4 Jul 2013
PRINCE2 Process Diagrams
We decided that PRINCE2® diagrams could do with a freshen up so we've created an easy to read, standardised set of diagrams covering the 7 PRINCE2 processes to help learn PRINCE2.
Starting with the PRINCE2 Process Model and then breaking it down into each of the 7 processes.
If you've ever searched Google for 'PRINCE2 diagrams' you will know that it's not a pretty sight, and a lot of those diagrams are either too plain or impossible to decipher.
Our set of diagrams makes the PRINCE2 processes easier to understand by complimenting your PRINCE2 pre-course work and manual when preparing for your PRINCE2 Practitioner Exam.
PRINCE2 Process Model
PRINCE2 describes the steps of project management in seven processes. Any PRINCE2 project will need to address each of the processes but the extent of the application of a process should be decided on a project by project basis.

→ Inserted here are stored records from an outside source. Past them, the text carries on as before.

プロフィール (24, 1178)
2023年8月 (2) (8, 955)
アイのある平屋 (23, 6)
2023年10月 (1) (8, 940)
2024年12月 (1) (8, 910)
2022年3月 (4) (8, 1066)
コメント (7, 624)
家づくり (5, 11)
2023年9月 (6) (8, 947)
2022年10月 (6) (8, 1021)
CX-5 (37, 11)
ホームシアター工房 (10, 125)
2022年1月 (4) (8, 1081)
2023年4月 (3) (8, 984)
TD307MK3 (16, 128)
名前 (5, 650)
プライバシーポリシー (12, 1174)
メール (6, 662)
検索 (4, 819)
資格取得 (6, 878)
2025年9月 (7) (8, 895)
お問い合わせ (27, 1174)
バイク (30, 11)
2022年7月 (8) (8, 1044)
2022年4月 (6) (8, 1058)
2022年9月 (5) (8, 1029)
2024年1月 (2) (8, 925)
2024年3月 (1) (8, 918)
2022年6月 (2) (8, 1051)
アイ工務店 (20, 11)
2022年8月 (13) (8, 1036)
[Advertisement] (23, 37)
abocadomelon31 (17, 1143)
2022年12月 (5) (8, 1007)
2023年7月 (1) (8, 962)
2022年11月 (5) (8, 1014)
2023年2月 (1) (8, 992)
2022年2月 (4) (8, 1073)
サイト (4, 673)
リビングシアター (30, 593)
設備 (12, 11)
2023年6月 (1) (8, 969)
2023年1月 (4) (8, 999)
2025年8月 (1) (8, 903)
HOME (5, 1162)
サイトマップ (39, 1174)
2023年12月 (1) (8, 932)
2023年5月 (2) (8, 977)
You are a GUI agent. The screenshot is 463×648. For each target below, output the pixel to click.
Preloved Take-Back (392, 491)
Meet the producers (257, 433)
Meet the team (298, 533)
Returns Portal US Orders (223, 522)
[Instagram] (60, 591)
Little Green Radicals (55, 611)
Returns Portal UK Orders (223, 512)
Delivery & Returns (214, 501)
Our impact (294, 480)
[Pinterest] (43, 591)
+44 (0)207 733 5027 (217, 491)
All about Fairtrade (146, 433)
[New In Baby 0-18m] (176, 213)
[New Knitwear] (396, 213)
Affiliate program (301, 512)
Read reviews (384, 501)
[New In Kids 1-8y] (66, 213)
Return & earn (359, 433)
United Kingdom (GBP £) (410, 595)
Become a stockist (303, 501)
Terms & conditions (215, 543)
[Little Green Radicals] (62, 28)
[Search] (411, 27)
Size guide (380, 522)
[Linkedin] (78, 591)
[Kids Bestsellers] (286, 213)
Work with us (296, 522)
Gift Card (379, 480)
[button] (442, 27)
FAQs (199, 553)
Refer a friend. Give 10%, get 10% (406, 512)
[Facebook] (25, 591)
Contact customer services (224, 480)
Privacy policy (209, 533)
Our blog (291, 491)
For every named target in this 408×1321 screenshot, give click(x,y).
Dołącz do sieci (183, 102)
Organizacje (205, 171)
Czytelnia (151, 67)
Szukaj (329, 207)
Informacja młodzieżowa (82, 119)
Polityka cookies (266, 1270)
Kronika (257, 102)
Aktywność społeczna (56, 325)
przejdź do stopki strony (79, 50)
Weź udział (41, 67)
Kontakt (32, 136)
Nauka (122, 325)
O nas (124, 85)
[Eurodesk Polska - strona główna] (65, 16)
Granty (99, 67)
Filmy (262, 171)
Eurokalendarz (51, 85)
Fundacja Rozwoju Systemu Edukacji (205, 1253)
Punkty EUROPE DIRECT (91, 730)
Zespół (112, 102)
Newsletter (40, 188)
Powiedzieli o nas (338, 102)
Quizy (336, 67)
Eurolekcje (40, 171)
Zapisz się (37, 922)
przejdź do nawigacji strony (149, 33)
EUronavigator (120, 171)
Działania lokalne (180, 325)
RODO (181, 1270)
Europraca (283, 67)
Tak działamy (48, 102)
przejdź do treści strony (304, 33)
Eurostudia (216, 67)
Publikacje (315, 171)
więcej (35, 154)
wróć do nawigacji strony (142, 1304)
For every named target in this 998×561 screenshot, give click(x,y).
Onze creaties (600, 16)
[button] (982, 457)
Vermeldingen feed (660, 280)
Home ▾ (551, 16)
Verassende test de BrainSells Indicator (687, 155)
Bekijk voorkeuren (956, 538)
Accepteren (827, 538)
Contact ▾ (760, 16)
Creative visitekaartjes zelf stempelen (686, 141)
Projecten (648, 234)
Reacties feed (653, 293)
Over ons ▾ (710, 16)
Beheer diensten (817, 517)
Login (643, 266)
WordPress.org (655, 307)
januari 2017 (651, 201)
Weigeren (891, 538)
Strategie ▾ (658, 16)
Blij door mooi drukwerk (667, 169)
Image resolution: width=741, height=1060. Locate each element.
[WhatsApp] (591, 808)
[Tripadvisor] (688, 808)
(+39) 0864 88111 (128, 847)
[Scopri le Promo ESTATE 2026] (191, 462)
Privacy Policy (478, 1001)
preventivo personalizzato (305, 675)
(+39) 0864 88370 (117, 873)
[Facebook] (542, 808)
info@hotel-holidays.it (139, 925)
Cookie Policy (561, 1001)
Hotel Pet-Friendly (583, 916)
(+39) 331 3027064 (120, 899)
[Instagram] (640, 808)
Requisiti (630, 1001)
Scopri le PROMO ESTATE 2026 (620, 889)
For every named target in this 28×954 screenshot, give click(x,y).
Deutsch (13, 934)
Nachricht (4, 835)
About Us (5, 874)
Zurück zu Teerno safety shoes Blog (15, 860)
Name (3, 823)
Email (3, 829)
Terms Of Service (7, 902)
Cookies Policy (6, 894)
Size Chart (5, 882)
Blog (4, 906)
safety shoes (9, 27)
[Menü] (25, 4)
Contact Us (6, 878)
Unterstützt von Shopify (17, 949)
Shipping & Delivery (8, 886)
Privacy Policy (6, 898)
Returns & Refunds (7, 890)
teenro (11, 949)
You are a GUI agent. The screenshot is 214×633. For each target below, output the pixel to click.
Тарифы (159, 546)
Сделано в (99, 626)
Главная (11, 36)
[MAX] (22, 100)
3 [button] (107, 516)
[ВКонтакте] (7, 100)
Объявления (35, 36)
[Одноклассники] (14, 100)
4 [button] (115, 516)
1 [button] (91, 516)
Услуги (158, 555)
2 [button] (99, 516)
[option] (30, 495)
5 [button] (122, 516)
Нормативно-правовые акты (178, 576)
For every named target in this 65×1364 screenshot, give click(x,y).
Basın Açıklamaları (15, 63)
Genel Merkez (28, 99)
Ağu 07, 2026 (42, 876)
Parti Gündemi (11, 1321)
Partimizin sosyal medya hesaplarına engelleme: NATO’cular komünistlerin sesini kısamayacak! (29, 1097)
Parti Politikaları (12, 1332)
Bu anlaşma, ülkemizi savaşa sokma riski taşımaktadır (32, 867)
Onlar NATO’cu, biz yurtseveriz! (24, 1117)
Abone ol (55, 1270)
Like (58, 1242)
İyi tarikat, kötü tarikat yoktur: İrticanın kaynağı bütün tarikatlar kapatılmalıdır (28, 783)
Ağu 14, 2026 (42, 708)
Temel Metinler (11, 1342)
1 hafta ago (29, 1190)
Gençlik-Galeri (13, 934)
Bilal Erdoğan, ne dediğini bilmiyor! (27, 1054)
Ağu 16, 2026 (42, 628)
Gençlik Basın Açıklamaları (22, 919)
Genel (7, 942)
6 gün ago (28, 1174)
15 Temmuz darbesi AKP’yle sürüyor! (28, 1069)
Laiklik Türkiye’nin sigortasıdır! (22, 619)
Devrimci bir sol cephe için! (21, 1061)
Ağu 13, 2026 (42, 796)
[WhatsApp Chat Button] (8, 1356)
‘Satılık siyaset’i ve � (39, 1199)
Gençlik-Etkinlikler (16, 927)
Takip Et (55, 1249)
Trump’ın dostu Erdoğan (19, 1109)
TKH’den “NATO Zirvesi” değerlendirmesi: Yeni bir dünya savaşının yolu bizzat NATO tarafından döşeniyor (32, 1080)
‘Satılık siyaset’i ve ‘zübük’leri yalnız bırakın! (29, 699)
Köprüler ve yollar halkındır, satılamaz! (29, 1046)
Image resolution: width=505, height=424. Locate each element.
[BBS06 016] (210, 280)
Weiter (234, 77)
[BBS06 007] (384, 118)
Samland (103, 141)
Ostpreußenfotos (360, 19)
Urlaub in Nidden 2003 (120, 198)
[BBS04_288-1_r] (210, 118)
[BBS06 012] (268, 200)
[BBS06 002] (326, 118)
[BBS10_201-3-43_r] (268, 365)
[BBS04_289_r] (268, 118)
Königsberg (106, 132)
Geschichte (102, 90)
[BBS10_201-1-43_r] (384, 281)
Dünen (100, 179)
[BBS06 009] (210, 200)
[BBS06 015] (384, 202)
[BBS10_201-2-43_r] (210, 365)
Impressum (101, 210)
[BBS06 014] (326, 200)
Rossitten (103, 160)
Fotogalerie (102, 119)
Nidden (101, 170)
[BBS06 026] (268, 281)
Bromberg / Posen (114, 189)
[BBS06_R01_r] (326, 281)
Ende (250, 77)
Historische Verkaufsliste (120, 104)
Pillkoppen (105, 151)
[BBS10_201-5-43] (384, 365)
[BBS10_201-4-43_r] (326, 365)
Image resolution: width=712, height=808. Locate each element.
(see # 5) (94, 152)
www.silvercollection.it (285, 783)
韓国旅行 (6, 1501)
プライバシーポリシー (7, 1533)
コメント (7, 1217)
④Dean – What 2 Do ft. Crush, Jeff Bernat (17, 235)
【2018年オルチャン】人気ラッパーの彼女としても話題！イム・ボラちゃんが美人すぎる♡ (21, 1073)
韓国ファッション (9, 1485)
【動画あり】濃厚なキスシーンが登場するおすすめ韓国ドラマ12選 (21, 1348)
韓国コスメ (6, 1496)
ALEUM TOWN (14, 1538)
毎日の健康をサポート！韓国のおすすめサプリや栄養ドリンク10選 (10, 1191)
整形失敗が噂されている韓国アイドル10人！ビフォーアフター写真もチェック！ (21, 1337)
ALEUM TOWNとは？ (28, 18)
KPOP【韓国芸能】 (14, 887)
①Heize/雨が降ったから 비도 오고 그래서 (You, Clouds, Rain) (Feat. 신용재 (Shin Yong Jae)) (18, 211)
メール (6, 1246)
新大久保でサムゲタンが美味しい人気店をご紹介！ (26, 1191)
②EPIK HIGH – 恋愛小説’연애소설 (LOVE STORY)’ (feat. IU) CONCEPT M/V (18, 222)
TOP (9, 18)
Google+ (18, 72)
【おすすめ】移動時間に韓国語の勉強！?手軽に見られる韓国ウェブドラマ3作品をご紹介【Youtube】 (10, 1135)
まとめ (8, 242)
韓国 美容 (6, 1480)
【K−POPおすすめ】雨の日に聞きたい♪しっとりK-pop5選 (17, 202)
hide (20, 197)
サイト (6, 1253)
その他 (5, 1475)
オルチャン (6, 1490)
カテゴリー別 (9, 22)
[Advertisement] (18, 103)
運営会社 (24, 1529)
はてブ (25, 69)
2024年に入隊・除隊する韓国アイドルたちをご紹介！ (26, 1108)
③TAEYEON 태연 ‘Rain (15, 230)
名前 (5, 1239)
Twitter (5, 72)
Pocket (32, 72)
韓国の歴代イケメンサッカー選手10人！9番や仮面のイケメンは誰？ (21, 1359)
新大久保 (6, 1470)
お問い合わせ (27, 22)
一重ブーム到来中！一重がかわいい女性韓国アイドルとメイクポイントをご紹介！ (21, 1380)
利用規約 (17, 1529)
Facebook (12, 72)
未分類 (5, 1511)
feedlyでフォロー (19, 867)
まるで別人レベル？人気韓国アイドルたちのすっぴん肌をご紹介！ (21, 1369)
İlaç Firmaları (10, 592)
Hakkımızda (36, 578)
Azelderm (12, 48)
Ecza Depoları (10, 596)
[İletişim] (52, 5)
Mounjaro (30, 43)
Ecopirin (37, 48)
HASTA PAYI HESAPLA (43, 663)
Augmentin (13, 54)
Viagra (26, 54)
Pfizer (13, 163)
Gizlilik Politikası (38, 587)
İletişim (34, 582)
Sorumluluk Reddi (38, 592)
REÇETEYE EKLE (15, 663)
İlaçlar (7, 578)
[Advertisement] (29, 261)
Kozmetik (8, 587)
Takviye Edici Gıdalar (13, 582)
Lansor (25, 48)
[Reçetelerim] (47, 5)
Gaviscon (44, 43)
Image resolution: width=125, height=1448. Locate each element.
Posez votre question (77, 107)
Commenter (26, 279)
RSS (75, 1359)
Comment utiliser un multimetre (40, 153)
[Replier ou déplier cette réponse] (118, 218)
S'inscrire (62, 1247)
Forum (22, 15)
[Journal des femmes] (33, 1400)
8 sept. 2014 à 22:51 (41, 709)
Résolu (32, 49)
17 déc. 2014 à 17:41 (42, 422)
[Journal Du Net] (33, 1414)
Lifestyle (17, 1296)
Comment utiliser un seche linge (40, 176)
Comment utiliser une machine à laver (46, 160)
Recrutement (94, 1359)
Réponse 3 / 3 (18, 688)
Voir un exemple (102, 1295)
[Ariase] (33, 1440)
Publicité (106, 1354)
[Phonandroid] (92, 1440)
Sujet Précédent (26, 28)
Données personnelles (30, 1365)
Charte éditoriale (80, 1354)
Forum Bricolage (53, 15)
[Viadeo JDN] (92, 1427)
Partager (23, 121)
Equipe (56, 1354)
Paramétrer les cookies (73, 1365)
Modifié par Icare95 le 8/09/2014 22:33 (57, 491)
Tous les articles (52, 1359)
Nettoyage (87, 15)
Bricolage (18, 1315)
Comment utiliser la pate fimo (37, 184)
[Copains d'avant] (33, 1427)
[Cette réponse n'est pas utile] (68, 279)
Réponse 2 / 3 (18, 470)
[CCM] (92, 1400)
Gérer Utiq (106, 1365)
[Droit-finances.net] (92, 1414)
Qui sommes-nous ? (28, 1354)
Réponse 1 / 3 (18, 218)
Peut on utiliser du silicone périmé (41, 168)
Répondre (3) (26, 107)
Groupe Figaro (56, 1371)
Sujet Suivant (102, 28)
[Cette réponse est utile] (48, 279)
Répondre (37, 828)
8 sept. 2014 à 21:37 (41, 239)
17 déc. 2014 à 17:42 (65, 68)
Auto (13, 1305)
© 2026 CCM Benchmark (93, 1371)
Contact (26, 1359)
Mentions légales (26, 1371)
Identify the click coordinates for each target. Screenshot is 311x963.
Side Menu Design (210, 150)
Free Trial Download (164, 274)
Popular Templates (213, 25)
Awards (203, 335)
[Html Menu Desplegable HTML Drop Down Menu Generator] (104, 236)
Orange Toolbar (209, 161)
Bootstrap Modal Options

The PRINCE2 Process Model below describes the relationship between the seven processes:
Directing a Project (DP)
Directing a Project covers the decision-making process of running a project and is aimed at the Project Board, the management team representing the sponsor, the users of the final product and the suppliers of the product. This process ensures that these people are only involved in the most important decisions of the project and not the day to day management.
Starting up a Project (SU)
This is a short but very important pre-project process to gather basic information about the project. Starting up a Project includes six steps:
- Appoint the Executive and the Project Manager
- Capture previous lessons
- Design and Appoint the Project Management Team
- Prepare the Outline Business Case
- Select the Project Approach and Assemble the Project Brief
- Plan the Initiation Stage
Initiating a Project (IP)
Initiating a Project ensures that all stakeholders have reached an agreement before significant spend. Agreements should be reached on what is to be done; how, when and why it is being done; the expected benefits and how the required quality will be achieved.
Controlling a Stage (CS)
This process describes the core activities of the Project Manager and ensures that a stage stays within budget and schedule and to the customers' required quality.
Managing Product Delivery (MP)
This process describes the link between the Project Manager and Team Manager(s) and is especially important when teams are external and not using PRINCE2. The work agreed includes times and dates, quality, and reporting.
Managing a Stage Boundary (SB)
This process checks the work from the current stages and plans the next stage. The Project Plan and Business Case are updated and the outcome of the stage which has ended is reported by the Project Manager to the Project Board who then approve moving into the next stage.
Closing a Project (CP)
The Closing a Project process occurs either at a project's natural end or when premature closure is required. Closure of the Project confirms the acceptance of the project product and that the objectives set out in the Project Initiation Document have been achieved.